• [WHAT THIS TASK INVOLVES]: When the line containing "Click the tooltip value badge showing 50" appears in the entries below, begin printing there and stop after the line containing "Task: Visit the author Awesome8D profile link"; print each of those lines exactly and no other line.
Segment Start: GIVEN RECORDS
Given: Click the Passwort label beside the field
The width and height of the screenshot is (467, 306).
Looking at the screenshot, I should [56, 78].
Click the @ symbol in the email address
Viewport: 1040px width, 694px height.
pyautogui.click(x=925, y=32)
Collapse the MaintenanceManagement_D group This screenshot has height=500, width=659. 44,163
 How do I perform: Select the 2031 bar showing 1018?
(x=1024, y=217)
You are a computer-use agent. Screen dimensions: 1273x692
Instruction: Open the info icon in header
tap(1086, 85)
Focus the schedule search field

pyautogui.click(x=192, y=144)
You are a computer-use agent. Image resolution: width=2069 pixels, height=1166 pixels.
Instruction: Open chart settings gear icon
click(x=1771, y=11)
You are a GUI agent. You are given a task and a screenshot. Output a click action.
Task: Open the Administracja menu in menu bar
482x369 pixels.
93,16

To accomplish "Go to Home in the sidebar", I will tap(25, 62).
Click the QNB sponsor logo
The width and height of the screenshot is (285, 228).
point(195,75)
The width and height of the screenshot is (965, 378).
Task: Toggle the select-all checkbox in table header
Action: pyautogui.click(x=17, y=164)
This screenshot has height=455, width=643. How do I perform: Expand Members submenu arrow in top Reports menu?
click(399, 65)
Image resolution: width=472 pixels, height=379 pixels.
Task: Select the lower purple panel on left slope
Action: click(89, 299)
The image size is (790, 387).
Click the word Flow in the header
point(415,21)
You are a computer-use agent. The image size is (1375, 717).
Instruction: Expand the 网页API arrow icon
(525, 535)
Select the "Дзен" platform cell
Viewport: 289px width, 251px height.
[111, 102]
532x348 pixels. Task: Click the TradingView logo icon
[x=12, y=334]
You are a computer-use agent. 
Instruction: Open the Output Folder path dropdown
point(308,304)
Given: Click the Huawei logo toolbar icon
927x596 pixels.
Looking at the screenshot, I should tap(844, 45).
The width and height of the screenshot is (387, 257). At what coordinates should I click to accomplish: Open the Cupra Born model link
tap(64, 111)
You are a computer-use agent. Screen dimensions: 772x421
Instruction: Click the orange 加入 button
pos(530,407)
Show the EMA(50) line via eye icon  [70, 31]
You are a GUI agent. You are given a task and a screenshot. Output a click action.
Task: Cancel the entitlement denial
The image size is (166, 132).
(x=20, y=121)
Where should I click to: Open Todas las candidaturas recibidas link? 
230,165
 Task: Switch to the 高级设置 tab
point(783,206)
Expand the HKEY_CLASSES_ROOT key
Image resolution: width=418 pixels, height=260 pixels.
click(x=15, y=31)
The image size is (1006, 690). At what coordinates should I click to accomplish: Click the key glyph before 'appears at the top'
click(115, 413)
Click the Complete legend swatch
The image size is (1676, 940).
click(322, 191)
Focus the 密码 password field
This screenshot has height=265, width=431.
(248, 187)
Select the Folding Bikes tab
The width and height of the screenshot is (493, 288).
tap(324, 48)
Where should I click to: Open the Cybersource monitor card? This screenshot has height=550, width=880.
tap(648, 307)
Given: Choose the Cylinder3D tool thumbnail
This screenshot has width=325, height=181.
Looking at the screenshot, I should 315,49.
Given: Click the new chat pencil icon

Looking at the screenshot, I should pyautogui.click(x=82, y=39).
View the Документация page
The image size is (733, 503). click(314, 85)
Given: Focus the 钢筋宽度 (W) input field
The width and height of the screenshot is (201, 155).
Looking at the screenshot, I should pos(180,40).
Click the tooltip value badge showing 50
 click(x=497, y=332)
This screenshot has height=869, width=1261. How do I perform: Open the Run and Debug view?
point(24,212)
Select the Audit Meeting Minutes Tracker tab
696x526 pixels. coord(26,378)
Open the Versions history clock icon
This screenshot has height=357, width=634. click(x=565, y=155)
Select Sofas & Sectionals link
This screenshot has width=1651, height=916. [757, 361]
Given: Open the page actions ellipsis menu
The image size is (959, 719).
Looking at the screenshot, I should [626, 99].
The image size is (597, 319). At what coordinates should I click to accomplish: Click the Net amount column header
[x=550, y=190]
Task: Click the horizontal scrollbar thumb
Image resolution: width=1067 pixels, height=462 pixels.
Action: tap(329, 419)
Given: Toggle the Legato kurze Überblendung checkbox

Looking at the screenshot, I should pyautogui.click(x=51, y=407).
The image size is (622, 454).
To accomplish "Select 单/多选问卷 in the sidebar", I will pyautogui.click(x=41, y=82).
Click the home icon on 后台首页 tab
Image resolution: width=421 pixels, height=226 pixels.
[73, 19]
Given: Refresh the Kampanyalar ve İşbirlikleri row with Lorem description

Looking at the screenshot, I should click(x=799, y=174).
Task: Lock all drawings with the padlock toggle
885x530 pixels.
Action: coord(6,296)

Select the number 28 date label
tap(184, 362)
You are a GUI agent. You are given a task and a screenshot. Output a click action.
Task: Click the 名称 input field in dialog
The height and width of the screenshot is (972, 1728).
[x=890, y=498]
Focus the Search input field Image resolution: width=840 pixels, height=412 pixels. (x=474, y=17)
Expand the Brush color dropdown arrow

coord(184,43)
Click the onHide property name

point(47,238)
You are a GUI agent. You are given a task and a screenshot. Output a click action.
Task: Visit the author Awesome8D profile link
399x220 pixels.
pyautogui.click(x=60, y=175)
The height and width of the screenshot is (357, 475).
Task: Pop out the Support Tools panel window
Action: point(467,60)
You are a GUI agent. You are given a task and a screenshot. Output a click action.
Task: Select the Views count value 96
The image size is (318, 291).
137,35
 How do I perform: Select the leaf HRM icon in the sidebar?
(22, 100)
Segment End: GIVEN RECORDS
• [WRITTEN ANSWER]:
Click the tooltip value badge showing 50
 click(x=497, y=332)
This screenshot has height=869, width=1261. How do I perform: Open the Run and Debug view?
point(24,212)
Select the Audit Meeting Minutes Tracker tab
696x526 pixels. coord(26,378)
Open the Versions history clock icon
This screenshot has height=357, width=634. click(x=565, y=155)
Select Sofas & Sectionals link
This screenshot has width=1651, height=916. [757, 361]
Given: Open the page actions ellipsis menu
The image size is (959, 719).
Looking at the screenshot, I should [626, 99].
The image size is (597, 319). At what coordinates should I click to accomplish: Click the Net amount column header
[x=550, y=190]
Task: Click the horizontal scrollbar thumb
Image resolution: width=1067 pixels, height=462 pixels.
Action: tap(329, 419)
Given: Toggle the Legato kurze Überblendung checkbox

Looking at the screenshot, I should pyautogui.click(x=51, y=407).
The image size is (622, 454).
To accomplish "Select 单/多选问卷 in the sidebar", I will pyautogui.click(x=41, y=82).
Click the home icon on 后台首页 tab
Image resolution: width=421 pixels, height=226 pixels.
[73, 19]
Given: Refresh the Kampanyalar ve İşbirlikleri row with Lorem description

Looking at the screenshot, I should click(x=799, y=174).
Task: Lock all drawings with the padlock toggle
885x530 pixels.
Action: coord(6,296)

Select the number 28 date label
tap(184, 362)
You are a GUI agent. You are given a task and a screenshot. Output a click action.
Task: Click the 名称 input field in dialog
The height and width of the screenshot is (972, 1728).
[x=890, y=498]
Focus the Search input field Image resolution: width=840 pixels, height=412 pixels. (x=474, y=17)
Expand the Brush color dropdown arrow

coord(184,43)
Click the onHide property name

point(47,238)
You are a GUI agent. You are given a task and a screenshot. Output a click action.
Task: Visit the author Awesome8D profile link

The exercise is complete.